**What is expected**
Write out the part of the article on customer data platforms starting at "But what is" and ending at "or potential consumers.", copying it word for word.

Why Your Company Needs a CDP in 2021

By Kristina Lauren

Within the first 90 days of the COVID-19 pandemic, e-commerce experienced 10 years of growth. Of course, this isn’t too hard to believe with the amount of people all over the planet who became homebodies practically overnight and could only use online venues to shop. It’s certainly great news for e-commerce businesses, but as a result of this explosion, another (good) problem also arose. If the amount of digital customer interactions is increasing, that would mean that the amount of customer data increases as well. And as the amount of data increases, so does the need to collect it, store it, and use it effectively.

As technology becomes more and more advanced and businesses tap into that advancement to make themselves more competitive, customers are expecting more. Consumers want more personalized experiences, faster service, and accurate recommendations. 67% of customers want brands to automatically adjust content to fit their preferences and a decent-sized 42% “get annoyed” when this doesn’t happen

Take services like Netflix or Spotify, which can give their users dozens of fairly accurate suggestions based on just one movie or song they watched or listened to. People are interacting with services like this on a daily basis and therefore becoming accustomed to being catered to. It’s no longer a leg up for marketing efforts to give their customers an intuitive experience—it’s a necessity. But it’s especially hard to do this when your customer data isn’t organized efficiently in the first place.

Most marketing teams use multiple tools, but it often takes too long to discover insights about potential customers and turn those insights into actionable data for campaign delivery. Even with the best CRM, the amount of manual labor that still needs to be done just wastes time that could be used for finding more leads and making more money for your business.

This is why a CDP can be valuable. But we should probably start by first defining what customer data is exactly.

What is customer data?

Customer data is essentially what consumers let us know, whether intentionally or unintentionally, when they interact with our company. This can be online—when a customer uses social media, visits a website, clicks on a product, skims through a blog, etc. But it can also be offline interactions, like when a customer goes shopping at a physical store. Although data privacy restrictions have changed how businesses are able to access and collect this information, customer data is and always will be extremely valuable for any marketing team.

What’s nice about a CDP is that it takes all of this data that can get easily confused when it’s not managed properly, and unifies it all into a single place. This means tying together data from your CRM as well as from other platforms that don’t typically share data, like your marketing cloud, lead generation sites, or service software.

But what is the difference between a CDP and a CRM?

While CDPs and CRMs both collect and organize customer data, they are quite different and it’s important not to get them confused. 

One key difference is that CDPs gather information on anonymous visitors but CRMs only collect data on known/qualified or potential consumers. 

Another difference is that CDPs are meant to handle data from a large amount of sources, so the chances of duplicated or lost data are small. CRMs, on the other hand, are at a higher-risk for lost or misinterpreted data because they rely more on individually-entered info. 

Along those lines, while CDPs can track both online and offline data, CRMs can only access offline information if it’s entered manually.

What pain points does a CDP solve?

**Source material**
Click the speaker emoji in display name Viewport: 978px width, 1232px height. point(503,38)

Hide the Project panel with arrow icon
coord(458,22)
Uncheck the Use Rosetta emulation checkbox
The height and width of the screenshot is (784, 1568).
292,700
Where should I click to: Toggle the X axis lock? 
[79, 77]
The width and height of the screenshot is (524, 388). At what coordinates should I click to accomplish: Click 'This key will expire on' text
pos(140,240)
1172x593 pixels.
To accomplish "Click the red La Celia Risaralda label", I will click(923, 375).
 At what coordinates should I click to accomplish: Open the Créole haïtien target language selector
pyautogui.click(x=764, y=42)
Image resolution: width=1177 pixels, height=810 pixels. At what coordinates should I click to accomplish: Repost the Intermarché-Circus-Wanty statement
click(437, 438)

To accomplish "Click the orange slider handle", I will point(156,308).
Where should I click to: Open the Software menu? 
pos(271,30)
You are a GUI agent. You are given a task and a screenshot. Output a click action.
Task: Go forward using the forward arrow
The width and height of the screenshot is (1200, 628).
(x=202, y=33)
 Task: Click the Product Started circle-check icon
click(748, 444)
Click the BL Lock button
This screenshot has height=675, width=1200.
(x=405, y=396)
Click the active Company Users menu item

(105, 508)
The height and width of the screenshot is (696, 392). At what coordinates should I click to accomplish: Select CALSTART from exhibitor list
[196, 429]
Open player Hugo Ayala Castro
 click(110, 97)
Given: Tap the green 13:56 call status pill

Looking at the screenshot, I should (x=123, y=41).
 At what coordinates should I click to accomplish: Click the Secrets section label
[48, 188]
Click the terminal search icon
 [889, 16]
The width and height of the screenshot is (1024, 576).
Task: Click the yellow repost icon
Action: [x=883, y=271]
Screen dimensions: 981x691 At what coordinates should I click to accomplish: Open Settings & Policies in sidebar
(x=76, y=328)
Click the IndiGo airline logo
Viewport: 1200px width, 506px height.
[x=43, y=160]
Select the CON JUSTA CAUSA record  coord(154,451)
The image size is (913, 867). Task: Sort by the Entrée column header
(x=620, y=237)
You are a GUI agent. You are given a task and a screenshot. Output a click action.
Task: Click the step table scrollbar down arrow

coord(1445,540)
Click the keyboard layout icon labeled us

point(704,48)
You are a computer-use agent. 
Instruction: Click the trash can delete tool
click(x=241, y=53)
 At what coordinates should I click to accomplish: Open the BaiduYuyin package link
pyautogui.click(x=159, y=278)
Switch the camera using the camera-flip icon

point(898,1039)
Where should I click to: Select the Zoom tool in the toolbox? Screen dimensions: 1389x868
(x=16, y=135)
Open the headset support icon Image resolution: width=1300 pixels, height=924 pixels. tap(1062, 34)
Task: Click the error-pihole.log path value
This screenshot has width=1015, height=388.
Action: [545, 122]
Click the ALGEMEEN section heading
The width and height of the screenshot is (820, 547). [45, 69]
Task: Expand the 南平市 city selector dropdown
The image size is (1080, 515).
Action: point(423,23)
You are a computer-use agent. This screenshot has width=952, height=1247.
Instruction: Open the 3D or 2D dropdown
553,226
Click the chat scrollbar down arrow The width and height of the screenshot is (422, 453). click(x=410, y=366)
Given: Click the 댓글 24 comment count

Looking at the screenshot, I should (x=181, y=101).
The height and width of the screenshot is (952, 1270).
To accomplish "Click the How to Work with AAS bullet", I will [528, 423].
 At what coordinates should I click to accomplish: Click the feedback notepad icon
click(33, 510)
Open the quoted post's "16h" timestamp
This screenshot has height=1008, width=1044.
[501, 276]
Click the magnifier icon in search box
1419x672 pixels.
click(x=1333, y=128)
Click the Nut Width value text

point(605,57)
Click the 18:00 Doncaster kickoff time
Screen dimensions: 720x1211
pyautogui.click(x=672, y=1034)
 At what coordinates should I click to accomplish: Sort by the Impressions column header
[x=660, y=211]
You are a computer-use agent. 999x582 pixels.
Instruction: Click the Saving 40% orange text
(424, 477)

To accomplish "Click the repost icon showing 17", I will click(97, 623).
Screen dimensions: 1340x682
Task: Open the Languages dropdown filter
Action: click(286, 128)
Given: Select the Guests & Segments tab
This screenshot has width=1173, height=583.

**Answer section**
But what is the difference between a CDP and a CRM?

While CDPs and CRMs both collect and organize customer data, they are quite different and it’s important not to get them confused. 

One key difference is that CDPs gather information on anonymous visitors but CRMs only collect data on known/qualified or potential consumers.